5- Bijnieren (bijnieren): twee, één op elk van de nieren. Gevormd door twee verschillende regio's: de corticale (perifere) en de medullaire (centrale). Geproduceerde hormonen: Glucocorticoïden, mineralocorticoïden (de belangrijkste is aldosteron) – in de cortex en mannelijke geslachtshormonen (androgenen), adrenaline (epinefrine) – in het ruggenmerg. Functies: glucocorticoïden = gerelateerd aan het glucosemetabolisme, werken ook ontstekingsremmend; mineralocorticoïden = werken om de niveaus van natrium- en kaliumionen in het bloed onder controle te houden, waardoor de retentie of het verlies van water door het lichaam wordt verstoord; androgenen = handelen op mannelijke secundaire seksuele karakters. De overmaat van deze hormonen bij vrouwen kan het verschijnen van baard en andere secundaire mannelijke kenmerken veroorzaken; epinefrine = bepaalt perifere vasoconstrictie, tachycardie, snelle toename van de stofwisseling, verhoogde alertheid en verminderde spijsvertering en nieractiviteiten.

6- alvleesklier: gemengde klier. Het endocriene gebied omvat de pancreaseilanden (eilandjes van Langerhans). Geproduceerde hormonen: insuline en glucagon. Functies: Insuline = verlaagt de bloedglucoseconcentratie. Het ontbreken ervan veroorzaakt een verhoging van de bloedsuikerspiegel, die kenmerkend is voor type I diabetes mellitus. Bij diabetes mellitus top II of bij volwassenen is er geen gebrek aan insuline, maar het gebruik ervan komt in het gedrang; Glucagon = verhoogt de bloedsuikerspiegel.

7- Pijnappelklier (epifyse): kleine klier aan de basis van de hersenen. Hormoon geproduceerd: melatonine = interfereert met het immuunsysteem, hormonale en zenuwstelsel en met de regulering van de slaap.

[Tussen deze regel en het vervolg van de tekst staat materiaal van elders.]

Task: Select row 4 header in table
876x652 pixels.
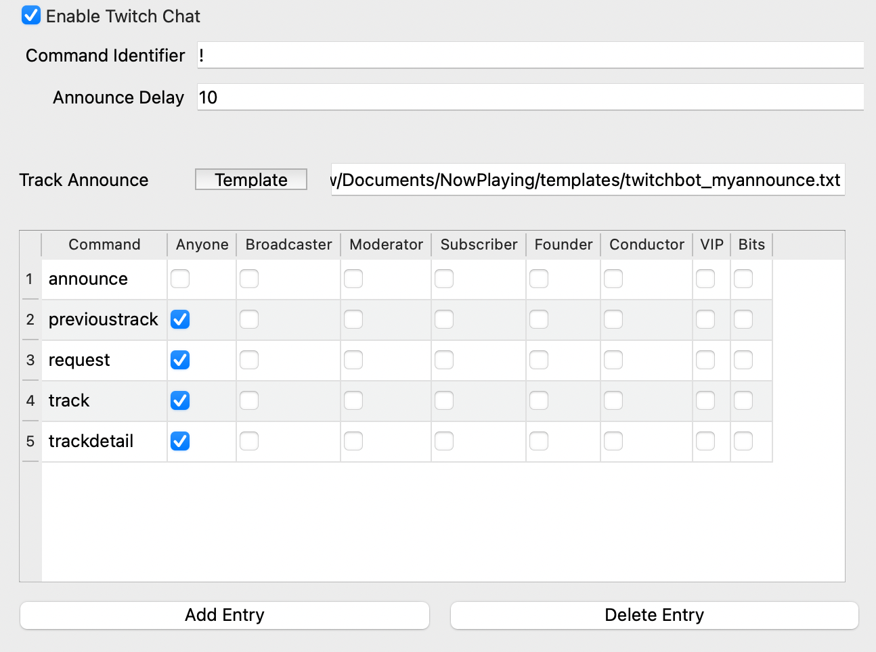Action: tap(30, 400)
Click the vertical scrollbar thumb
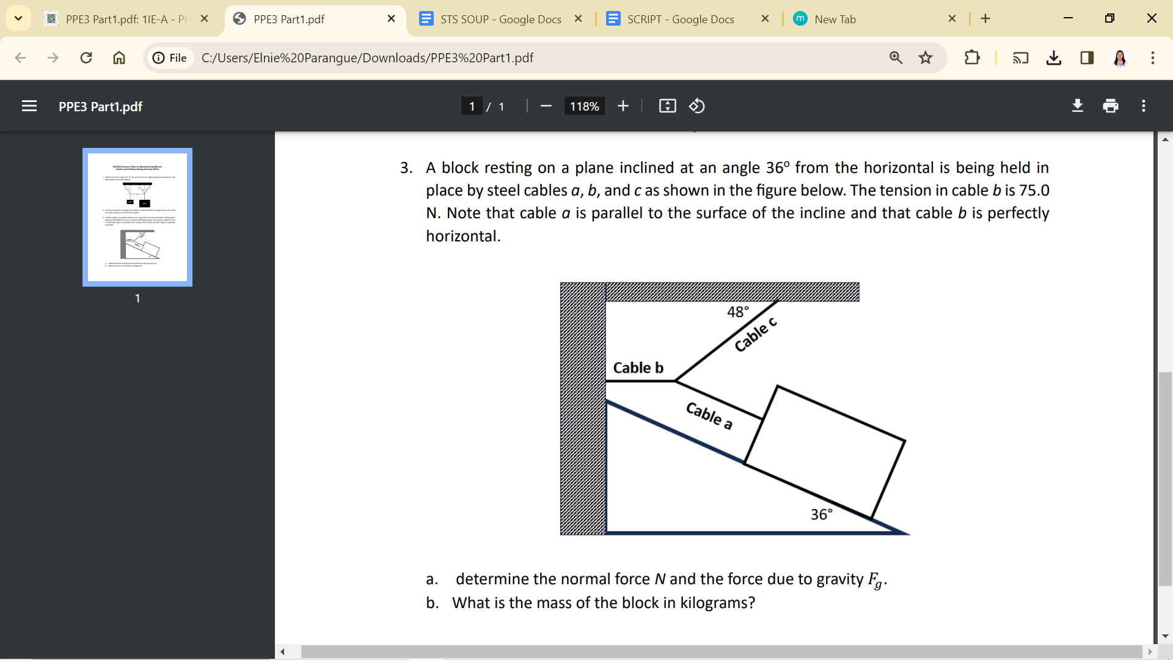 [x=1165, y=479]
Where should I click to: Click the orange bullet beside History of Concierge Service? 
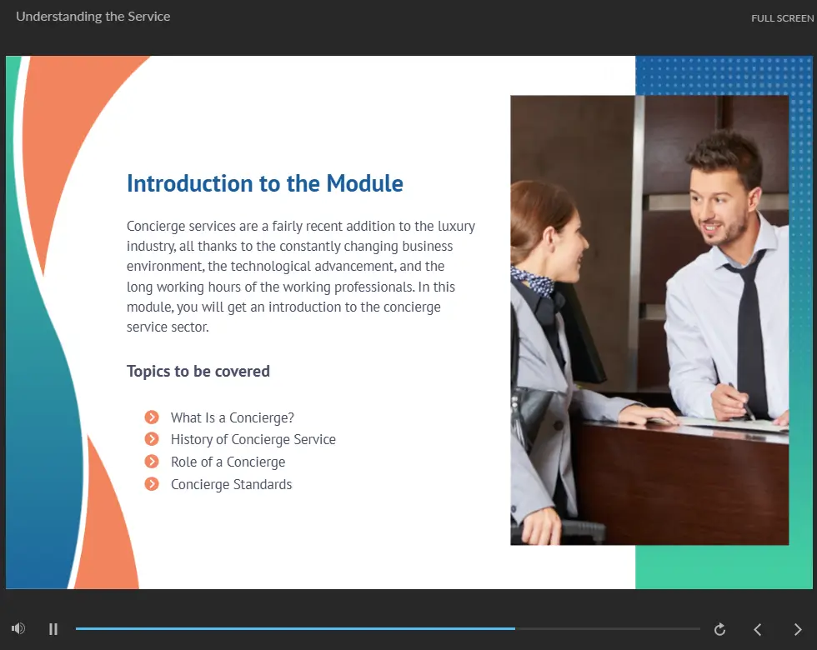point(152,439)
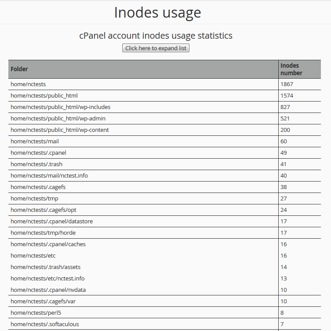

8- thymus: lymfoïde orgaan dat bijzonder belangrijk is voor de afweer van het kind. Bij volwassenen is het rudimentair. Geproduceerde hormonen: thymosine en thymopoëtine. Functies: beide reguleren, werken op de rijping van T-lymfocyten.

9- testikels: mannelijke geslachtsklieren. Geproduceerd hormoon: testosteron. Functies: in de puberteit reguleert het het verschijnen van secundaire seksuele kenmerken en stimuleert het de spermatogenese. Het handhaaft het metabolisme en bevordert de eiwitsynthese in het spierstelsel, waardoor het spierstelsel toeneemt.

10- eierstokken: vrouwelijke geslachtsklieren. De interactie van gonadotrope hormonen met die geproduceerd door de eierstok bepaalt een reeks veranderingen in het vrouwelijke genitale systeem, die aanleiding geven tot de menstruatiecyclus. Geproduceerde hormonen: oestrogeen (vrouwelijk geslachtshormoon), progesteron (vrouwelijk geslachtshormoon) en choriongonadotrofine (HCG). Functies: oestrogeen = in de puberteit, verantwoordelijk voor het verschijnen van secundaire seksuele karakters. In de menstruatiecyclus stimuleert het de groei van de baarmoederwand (endometrium), die zich voorbereidt op de uiteindelijke ontvangst van het embryo; Progesteron = houdt het baarmoederslijmvlies ontwikkeld. Het lage niveau van progesteron elimineert de stimulus die het endometrium ontwikkelde, dat op de rand van desquamatie (menstruatie) staat; HCG = stimuleert de aanmaak van progesteron, wat de zwangerschap in stand houdt. HCG begint vroeg in de vorming van de placenta te vormen.